There is only one word that describes this: Wow.

It's my new iTunes Visualizer, my only complaint about it is that it will turn on my computer's fan since it uses the GPU, but I don't run visualizers when I'm on battery, so for me it is fine. It's got my recommendation also. Thank you so much CarbonKen!


----------



## mikelr (Sep 6, 2004)

One Word: Amazing


----------



## mactrombone (Nov 3, 2004)

Very, very slick. I really didn't think it was going to be that big a deal but it is very nice!

This is a good one to download and it's free!


----------



## capitalK (Oct 21, 2003)

Yah, it spins by default, but if you click-drag on it you can position it stationary.

Also if you right-click when it's active there is a "preferences" option that allows stuff like random positioning.


----------



## autopilot (Dec 2, 2004)

that is the coolest thing i've seen all day.


----------



## Carex (Mar 1, 2004)

Good call Ken, I love it!! It even shows the song that is playing on the back of the album with a dot!!


----------



## Heart (Jan 16, 2001)

That is incredible!
Nice find CarbonKen
 :yikes:


----------



## 2063 (Nov 9, 2003)

Carbon Ken.... Oh My God... I'm so glad you posted this!


----------



## capitalK (Oct 21, 2003)

Heart said:


> That is incredible!
> Nice find CarbonKen
> :yikes:


Don't thank me, thank these guys!
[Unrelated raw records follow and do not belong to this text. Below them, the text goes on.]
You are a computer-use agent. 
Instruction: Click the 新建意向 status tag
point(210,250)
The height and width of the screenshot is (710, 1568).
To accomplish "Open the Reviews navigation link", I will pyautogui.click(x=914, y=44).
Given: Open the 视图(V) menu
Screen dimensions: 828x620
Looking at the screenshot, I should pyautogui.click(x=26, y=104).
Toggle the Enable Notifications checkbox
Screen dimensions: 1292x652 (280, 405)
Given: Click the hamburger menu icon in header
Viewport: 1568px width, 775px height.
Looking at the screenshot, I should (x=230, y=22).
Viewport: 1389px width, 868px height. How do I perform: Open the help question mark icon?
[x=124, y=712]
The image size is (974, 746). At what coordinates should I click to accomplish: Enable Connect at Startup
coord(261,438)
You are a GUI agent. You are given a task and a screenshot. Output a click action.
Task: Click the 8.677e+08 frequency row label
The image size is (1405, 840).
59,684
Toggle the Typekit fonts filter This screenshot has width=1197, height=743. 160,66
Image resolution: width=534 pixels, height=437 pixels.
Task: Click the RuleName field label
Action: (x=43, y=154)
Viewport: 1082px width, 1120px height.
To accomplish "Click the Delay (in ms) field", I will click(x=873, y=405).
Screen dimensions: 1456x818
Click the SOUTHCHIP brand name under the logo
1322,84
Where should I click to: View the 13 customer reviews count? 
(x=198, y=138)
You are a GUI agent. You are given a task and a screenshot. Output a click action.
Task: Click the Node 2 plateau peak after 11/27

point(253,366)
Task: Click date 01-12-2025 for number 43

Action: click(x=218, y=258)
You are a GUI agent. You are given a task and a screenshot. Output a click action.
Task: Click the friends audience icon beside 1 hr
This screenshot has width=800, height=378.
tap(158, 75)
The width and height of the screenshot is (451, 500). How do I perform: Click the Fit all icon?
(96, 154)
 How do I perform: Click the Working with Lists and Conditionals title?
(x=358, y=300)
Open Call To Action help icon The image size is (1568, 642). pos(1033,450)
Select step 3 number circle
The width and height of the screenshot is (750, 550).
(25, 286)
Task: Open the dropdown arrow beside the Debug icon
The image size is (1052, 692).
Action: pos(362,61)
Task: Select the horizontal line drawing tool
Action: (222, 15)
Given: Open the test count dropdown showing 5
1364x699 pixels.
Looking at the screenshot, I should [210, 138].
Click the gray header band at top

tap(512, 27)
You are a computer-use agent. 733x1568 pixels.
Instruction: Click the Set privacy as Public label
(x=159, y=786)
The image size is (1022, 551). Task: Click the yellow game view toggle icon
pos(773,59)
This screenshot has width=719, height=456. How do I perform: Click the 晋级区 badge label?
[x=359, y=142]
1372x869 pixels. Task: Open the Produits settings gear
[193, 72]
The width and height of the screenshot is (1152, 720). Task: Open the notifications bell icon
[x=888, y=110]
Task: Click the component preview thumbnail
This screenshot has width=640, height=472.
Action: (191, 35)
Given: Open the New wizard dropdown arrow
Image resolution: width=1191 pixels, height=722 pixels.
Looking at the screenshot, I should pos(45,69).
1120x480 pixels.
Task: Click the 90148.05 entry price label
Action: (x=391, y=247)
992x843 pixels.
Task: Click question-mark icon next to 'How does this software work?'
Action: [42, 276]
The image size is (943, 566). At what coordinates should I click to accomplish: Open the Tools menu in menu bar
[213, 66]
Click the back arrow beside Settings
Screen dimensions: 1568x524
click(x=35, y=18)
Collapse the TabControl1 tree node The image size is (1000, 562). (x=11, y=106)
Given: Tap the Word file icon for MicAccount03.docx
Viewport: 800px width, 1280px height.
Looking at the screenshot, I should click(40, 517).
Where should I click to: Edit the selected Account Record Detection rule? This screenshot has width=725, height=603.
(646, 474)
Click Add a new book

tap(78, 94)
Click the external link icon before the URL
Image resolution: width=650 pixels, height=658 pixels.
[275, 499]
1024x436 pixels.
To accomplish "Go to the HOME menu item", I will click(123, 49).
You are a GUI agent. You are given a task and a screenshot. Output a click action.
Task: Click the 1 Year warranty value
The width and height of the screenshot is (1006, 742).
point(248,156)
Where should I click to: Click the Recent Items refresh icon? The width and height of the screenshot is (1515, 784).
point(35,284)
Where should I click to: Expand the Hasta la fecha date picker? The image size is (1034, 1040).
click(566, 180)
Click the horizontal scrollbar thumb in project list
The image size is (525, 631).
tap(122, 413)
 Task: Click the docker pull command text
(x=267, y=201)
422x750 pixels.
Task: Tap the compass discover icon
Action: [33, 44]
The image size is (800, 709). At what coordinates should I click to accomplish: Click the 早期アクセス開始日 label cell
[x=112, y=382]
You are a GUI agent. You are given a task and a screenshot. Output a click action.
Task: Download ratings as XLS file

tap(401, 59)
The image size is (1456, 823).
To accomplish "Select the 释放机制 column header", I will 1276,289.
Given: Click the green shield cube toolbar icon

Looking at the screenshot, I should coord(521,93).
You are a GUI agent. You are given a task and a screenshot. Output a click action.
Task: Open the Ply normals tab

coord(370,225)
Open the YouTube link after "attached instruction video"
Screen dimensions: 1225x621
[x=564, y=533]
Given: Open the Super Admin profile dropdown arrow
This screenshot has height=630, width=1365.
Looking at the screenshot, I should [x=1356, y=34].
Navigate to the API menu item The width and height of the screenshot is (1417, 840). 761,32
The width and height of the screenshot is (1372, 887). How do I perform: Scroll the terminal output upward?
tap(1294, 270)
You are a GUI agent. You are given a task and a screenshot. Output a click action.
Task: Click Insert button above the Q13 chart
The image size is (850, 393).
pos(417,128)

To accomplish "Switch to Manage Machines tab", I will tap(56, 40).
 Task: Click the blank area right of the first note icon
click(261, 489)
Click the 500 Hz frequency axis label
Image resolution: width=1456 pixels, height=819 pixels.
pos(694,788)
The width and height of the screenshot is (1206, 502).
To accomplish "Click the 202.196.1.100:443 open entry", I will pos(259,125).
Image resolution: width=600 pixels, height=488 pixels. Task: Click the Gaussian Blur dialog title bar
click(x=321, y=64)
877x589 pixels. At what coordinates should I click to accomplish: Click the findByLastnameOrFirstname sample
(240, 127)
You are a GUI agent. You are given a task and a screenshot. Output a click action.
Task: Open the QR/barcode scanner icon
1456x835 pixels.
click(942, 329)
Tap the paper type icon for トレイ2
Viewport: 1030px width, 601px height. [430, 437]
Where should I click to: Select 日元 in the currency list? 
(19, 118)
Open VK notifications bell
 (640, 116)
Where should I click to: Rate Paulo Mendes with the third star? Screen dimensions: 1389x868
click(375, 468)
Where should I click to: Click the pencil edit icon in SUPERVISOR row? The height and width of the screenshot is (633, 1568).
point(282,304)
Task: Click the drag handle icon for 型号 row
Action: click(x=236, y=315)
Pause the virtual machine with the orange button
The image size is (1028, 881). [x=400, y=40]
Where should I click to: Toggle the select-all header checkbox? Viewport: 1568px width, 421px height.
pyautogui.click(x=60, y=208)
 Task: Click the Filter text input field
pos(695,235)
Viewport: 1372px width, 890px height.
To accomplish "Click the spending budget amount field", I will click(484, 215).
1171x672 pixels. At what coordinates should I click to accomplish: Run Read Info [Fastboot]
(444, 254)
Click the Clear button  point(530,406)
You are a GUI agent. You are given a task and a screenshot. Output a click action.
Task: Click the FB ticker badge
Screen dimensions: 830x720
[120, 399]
Send them an email!


----------



## Croptop (Apr 20, 2004)

Seconded. This is an incredible visualiser.


----------



## RobTheGob (Feb 10, 2003)

I like it - but I think it would be much better if it went to the net and found the artwork (like Clutter). I don't tag my music with artwork - so the benefits are minimal in my case.


----------



## Chealion (Jan 16, 2001)

RobTheGob - Well since it's so cold, it's a convenient excuse to do it now  That is, if you can afford the extra few kilobytes per song file. (With a lot of songs that can add up to quite a bit)


----------



## capitalK (Oct 21, 2003)

When the iPod photo was announced I got off my butt (or on to my butt, as the case was) and imported album art for my 6000+ songs (though I'm not quite done yet).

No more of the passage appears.